# start of Source text

Electron scattering in Fourier reciprocal space maps the scattering potential

Diffraction-like fringe structures appear in the differential cross-section (DCS) of elastic electron–atom scattering [1]. A recent investigation of e–C₆₀ scattering [2] revealed that such diffraction can be probed in two ways: (i) through the angular DCS of scattering at a fixed impact energy and (ii) through the energy DCS at a fixed scattering angle, the latter promising applications in ultrafast electron diffraction studies. In the current theory-experiment joint research, we present a novel analysis of diffraction in DCS of atomic targets to establish a connection to the scattering potential. Scattering parameters are calculated using the Dirac–Partial wave formalism [3]. Employing a Fourier transform (FT) method, we process the oscillations (fringes) in DCS to gain insights of its relationship with the overall interaction potential [4]. We show that the effective diffracting length, derived from the transform of angular DCS into reciprocal space, as a function of energy can delineate the scattering potential, a quantity which is a fundamental collision parameter, not merely a mathematical entity, but directly inaccessible to experimental observation. The approach may find applications in large-volume, multiscale modelling.

# end of Source text
# start of Dataset content

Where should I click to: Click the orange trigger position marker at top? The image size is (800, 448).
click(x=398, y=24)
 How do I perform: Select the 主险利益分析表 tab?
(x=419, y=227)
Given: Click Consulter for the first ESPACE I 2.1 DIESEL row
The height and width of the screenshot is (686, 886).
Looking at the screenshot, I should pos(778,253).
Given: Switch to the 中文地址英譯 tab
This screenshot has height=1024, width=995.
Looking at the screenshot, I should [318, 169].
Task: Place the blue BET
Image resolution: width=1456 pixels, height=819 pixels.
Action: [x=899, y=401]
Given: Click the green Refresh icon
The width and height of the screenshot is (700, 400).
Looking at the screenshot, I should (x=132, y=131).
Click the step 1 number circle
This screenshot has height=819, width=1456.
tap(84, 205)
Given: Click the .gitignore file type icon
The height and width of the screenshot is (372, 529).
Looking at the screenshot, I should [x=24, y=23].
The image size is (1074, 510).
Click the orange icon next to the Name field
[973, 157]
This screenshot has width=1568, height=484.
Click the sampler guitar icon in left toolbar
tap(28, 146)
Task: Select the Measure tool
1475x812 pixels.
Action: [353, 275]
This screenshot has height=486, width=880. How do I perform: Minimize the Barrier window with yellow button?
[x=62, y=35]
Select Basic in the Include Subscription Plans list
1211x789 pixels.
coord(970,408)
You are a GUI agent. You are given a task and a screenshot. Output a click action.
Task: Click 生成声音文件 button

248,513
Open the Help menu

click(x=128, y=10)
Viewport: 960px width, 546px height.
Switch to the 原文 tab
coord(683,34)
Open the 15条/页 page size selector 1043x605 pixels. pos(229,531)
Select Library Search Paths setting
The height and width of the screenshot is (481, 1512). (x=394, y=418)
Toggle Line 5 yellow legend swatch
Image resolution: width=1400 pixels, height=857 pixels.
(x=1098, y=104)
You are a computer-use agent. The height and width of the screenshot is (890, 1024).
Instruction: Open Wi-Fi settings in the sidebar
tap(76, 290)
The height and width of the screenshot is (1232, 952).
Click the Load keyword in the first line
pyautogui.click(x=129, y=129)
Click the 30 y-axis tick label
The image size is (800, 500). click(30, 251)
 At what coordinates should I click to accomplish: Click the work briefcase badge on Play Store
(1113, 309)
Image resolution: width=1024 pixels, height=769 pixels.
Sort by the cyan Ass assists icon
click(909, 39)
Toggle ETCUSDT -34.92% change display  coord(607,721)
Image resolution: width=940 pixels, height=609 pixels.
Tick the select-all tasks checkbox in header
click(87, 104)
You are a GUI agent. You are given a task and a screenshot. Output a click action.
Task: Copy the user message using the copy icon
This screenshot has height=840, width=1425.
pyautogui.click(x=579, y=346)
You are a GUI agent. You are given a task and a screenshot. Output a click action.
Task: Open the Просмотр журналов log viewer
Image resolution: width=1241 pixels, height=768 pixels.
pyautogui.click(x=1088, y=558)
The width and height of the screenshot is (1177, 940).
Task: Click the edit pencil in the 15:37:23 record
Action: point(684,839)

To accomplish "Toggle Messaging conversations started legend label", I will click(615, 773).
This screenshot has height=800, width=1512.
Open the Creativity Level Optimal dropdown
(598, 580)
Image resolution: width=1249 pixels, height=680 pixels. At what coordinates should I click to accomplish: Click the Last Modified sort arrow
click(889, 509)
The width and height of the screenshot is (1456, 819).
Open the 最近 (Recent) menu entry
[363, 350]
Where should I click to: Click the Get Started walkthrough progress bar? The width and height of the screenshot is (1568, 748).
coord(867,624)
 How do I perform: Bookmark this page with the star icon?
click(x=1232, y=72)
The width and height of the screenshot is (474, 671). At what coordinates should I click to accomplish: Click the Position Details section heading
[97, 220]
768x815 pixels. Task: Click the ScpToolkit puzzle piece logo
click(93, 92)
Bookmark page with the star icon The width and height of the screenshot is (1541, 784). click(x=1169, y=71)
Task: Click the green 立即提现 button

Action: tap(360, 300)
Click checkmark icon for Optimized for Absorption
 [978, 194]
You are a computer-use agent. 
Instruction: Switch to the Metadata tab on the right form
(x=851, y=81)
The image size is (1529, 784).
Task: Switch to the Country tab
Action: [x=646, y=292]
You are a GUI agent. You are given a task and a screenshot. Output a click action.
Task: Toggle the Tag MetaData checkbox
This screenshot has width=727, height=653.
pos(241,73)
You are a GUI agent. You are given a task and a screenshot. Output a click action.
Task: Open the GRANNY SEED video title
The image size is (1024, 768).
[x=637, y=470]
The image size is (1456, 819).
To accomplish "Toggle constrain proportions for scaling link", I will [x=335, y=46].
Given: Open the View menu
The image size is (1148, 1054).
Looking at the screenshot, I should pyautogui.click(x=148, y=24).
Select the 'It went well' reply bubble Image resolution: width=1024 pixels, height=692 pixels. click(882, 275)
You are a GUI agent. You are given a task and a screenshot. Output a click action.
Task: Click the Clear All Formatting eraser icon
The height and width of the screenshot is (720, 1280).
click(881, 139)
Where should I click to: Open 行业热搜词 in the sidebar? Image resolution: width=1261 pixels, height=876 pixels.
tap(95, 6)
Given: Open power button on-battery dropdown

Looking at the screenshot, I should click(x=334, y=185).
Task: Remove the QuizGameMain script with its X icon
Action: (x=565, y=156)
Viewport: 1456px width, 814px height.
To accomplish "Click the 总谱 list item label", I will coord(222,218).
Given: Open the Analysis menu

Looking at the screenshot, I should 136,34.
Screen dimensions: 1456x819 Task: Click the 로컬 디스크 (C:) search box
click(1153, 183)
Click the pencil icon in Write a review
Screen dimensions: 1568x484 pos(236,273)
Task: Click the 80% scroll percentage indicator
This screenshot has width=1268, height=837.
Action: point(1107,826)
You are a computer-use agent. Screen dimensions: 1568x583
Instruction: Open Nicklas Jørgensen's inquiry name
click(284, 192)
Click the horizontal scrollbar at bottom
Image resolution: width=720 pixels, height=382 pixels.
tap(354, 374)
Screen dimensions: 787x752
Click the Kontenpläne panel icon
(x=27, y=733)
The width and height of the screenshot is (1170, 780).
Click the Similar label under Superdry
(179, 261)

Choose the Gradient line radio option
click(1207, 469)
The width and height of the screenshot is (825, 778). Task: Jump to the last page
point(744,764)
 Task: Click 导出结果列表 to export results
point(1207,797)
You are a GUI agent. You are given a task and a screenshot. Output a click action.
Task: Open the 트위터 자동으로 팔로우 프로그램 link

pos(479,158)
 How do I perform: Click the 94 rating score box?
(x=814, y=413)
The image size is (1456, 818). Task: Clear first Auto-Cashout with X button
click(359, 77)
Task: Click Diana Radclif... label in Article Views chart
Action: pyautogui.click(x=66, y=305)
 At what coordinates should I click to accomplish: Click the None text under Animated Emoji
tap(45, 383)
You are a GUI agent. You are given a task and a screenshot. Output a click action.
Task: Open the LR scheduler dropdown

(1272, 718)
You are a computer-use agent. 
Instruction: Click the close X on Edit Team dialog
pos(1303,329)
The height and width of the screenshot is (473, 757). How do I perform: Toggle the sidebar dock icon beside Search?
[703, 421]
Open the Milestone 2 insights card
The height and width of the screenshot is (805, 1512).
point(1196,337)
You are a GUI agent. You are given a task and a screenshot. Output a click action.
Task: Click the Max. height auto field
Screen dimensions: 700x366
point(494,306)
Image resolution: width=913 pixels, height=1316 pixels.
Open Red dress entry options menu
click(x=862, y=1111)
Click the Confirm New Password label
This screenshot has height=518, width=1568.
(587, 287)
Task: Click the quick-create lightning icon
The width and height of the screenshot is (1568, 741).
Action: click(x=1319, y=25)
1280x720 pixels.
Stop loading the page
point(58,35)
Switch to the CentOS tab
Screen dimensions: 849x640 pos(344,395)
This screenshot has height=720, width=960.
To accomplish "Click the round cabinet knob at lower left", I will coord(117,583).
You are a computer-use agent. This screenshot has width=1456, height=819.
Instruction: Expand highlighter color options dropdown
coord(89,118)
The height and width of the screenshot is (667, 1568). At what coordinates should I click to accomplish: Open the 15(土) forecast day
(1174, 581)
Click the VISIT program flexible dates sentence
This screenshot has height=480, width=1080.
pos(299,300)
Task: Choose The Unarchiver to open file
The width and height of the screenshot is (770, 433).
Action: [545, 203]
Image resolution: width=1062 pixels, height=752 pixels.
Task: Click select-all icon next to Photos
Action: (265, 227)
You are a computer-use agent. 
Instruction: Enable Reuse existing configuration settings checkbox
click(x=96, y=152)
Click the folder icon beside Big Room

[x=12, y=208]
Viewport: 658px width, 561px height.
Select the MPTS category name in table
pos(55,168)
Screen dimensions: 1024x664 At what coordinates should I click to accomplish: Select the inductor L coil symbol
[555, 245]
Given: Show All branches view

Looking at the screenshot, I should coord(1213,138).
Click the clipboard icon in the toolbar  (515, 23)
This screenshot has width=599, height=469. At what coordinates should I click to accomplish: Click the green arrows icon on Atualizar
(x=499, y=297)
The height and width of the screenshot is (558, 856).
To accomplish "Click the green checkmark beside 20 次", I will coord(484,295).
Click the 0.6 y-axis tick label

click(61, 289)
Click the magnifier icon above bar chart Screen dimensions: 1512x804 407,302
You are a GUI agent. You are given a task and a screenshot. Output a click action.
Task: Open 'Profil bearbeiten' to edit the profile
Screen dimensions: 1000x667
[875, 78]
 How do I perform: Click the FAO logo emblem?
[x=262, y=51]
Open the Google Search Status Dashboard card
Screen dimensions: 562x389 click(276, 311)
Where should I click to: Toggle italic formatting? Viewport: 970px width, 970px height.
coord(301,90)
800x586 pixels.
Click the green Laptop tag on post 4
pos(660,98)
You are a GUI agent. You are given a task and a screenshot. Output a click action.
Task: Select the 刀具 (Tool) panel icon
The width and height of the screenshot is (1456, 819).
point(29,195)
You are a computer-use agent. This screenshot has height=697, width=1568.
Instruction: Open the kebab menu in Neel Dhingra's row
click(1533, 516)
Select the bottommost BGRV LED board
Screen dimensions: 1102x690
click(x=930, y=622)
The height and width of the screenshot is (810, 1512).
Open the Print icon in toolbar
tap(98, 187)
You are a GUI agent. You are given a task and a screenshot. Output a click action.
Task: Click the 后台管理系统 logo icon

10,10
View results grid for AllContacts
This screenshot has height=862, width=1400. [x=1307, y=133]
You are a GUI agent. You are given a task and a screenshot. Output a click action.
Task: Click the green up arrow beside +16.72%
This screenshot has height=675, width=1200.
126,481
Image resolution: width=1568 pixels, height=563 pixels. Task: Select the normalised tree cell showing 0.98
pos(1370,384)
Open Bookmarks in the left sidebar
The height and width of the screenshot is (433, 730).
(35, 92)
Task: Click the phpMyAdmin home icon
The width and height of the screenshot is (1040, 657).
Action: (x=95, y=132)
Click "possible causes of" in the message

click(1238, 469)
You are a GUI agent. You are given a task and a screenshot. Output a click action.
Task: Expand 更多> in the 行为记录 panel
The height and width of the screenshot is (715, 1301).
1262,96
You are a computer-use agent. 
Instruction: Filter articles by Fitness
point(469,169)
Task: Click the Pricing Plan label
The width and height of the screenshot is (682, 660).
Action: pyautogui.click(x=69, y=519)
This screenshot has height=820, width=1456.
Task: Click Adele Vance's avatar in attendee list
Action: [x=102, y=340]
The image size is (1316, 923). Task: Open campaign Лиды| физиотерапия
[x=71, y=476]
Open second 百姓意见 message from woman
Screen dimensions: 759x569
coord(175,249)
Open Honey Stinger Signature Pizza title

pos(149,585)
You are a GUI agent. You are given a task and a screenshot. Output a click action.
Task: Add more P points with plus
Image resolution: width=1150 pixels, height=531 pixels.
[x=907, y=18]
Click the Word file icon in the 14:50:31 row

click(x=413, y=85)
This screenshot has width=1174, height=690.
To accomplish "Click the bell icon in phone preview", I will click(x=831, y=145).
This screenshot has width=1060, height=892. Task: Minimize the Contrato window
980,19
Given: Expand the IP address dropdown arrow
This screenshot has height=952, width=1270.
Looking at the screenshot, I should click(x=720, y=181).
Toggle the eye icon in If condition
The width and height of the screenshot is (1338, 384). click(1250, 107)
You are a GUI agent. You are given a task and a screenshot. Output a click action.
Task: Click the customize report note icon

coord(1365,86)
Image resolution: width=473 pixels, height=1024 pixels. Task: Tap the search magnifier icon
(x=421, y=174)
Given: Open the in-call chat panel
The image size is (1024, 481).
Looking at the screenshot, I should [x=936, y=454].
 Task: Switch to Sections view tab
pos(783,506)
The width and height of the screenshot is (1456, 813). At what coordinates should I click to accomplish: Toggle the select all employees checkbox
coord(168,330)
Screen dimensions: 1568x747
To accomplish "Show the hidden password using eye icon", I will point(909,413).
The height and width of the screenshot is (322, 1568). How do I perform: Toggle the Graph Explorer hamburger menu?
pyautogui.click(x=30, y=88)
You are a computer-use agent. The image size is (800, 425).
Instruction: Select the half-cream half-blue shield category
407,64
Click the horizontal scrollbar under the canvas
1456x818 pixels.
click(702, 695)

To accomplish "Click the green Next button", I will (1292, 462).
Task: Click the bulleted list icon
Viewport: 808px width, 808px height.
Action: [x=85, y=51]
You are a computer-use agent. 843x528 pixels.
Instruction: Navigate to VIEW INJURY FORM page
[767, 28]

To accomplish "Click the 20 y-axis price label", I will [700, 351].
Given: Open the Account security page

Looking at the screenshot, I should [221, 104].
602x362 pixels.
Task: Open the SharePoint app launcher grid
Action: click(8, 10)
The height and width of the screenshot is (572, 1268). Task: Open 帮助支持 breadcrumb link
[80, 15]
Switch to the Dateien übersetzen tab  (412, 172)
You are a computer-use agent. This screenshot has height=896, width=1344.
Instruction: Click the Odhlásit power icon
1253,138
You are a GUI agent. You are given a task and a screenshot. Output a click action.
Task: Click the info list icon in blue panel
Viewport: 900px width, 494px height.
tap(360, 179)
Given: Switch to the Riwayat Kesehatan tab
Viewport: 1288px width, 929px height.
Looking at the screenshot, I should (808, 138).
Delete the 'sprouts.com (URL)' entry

# end of Dataset content

Tasks and exercises:
1. In the electron scattering abstract, list every bracketed citation number and the claim or method each one is attached to.
2. Write what comes next in the electron scattering abstract, starting after its final sentence.

Answers for this exercise:
1.
[1]: diffraction-like fringe structures appearing in the differential cross-section (DCS) of elastic electron–atom scattering
[2]: a recent investigation of e–C₆₀ scattering
[3]: the Dirac–Partial wave formalism used to calculate scattering parameters
[4]: using a Fourier transform method on the DCS fringes to gain insight into their relationship with the overall interaction potential

2.
[1] B. P. Marinković, V. Vujcić, G. Sushko, D. Vudragović, D. P. Marinković, S. Dorjević, S. Ivanović, M. Nesvić, D. Jevremović, A. V. Solov’yov, and N. J. Mason, Nucl. Instr. Meth. Phys. Res. B 354, 90 (2015). 

[2] R. Aiswarya, R. Shaik, J. Jose, H. R. Varma, and H. S. Chakraborty, Phys. Rev. Lett. 133, 033002 (2024).

[3] F. Salvat, A. Jablonski, and C. J. Powell, Comput. Phys. Commun. 165, 157 (2005).

[4] R. Aiswarya, J. Jose, N. Simonović, B. P. Marinković, and H. S. Chakraborty, Phys. Rev. A Lett. 113, L010801 (2026)